Ann Coulter on Fox (Image courtesy Fox)
A Canadian college official is warning popular columnist and speaker Ann Coulter to take heed of the country’s hate-speech laws and watch her mouth during her three appearances on Canadian campuses this week.
According to the National Post, University of Ottawa Vice President Francois Houle warned Coulter about possible criminal charges that could result from her speech at the school tomorrow.
“Our domestic laws, both provincial and federal, delineate freedom of expression (or ‘free speech’) in a matter that is somewhat different than the approach taken in the United States. I therefore encourage you to educate yourself, if need be, as to what is acceptable in Canada and to do so before your planned visit here,” Houle wrote to Coulter.
The Post said it obtained a copy of the e-mail from Houle to Coulter, who has on her calendar appearances at the University of Western Ontario in London tonight, Ottawa tomorrow and the University of Calgary Wednesday.
“Promoting hatred against any identifiable group would not only be considered inappropriate, but could in fact lead to criminal charges,” Houle warned. “I therefore ask you, while you are a guest on our campus, to weigh your words with respect and civility in mind.”

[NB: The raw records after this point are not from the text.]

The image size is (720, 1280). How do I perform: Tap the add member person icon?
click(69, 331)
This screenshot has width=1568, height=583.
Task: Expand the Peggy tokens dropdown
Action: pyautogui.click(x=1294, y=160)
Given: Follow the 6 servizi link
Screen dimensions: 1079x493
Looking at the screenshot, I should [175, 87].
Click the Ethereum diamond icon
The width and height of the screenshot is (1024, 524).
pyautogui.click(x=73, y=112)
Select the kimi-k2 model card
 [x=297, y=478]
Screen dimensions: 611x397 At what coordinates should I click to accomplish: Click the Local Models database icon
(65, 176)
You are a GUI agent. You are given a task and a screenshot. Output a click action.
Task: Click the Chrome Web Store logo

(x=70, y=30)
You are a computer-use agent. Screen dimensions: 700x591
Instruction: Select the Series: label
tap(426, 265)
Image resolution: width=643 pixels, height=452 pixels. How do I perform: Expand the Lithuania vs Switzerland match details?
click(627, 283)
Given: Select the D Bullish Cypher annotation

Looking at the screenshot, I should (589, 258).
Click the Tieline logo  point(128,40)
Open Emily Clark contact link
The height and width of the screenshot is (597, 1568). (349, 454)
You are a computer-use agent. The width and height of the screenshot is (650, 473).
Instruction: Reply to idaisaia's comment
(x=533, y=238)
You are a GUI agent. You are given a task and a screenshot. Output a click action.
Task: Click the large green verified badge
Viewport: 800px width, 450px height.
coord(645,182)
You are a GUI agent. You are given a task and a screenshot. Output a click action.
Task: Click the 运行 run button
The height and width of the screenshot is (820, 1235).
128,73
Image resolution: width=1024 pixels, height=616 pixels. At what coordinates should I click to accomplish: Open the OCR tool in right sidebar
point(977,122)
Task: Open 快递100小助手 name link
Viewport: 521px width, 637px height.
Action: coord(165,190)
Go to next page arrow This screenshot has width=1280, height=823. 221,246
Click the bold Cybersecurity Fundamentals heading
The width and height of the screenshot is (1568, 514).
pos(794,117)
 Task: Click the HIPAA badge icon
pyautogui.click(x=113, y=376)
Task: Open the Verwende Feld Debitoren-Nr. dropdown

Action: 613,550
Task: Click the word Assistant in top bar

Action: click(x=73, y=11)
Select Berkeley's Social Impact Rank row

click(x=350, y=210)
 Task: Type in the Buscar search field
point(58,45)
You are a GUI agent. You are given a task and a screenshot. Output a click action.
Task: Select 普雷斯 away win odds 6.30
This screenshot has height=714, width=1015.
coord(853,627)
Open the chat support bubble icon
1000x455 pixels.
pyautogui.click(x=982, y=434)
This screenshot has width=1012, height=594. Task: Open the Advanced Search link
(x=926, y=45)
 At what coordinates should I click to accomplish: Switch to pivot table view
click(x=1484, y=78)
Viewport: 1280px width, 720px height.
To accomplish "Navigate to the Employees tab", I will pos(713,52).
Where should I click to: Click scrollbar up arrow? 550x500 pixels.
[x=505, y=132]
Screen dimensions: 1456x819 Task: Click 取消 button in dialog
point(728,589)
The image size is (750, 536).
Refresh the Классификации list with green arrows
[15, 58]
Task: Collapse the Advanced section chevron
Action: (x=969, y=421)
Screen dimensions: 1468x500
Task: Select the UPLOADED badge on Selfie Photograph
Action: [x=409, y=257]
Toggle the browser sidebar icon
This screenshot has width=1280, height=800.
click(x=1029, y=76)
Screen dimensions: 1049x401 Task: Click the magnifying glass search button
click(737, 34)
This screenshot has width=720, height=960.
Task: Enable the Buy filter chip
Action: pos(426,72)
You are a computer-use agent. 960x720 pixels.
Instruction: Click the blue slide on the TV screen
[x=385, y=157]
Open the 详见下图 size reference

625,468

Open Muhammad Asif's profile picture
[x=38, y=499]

He continued, “Hopefully, you will understand and agree that what may, at first glance, seem like unnecessary restrictions to freedom of expression do, in fact, lead not only to a more civilized discussion, but to a more meaningful, reasoned and intelligent one as well.”
Author Mark Steyn, a Canadian citizen, called it a “sad and embarrassing letter, even by the standards of the Canadian academy.”
“Does … Houle write to all University of Ottawa speakers like this? Or does he reserve his telekinetic powers to detect ‘pre-crime’ only for the ideologically suspect?” he wrote.
“I’ve no idea what Ann Coulter’s reaction to this letter is, but I suspect it’s ‘Go ahead, Princess Fairy Pants, make my day,’” said Steyn.
Conservative Canadian activist Ezra Levant told MSN’s Canadian division that objections, including a student group’s attempt to muzzle Coulter, are “fascist.”
“To have a public institution turned into a private club where the only [people] allowed to speak are allowed to meet the very narrow approval of some student politician … that’s gross,” Levant, who is introducing Coulter at her three visits, told the agency.
Coulter, who holds a law degree, was given support by online forum participants, including one who said, “I wonder if … Houle can provide some of the other letters sent to other speakers in this same spirit of civil and [courteous] discourse for which Canadian universities are so well known.”
WND previously reported when officials at Focus on the Family confirmed their family-oriented radio show had to be edited before being broadcast in Canada because of the country’s limits on free speech.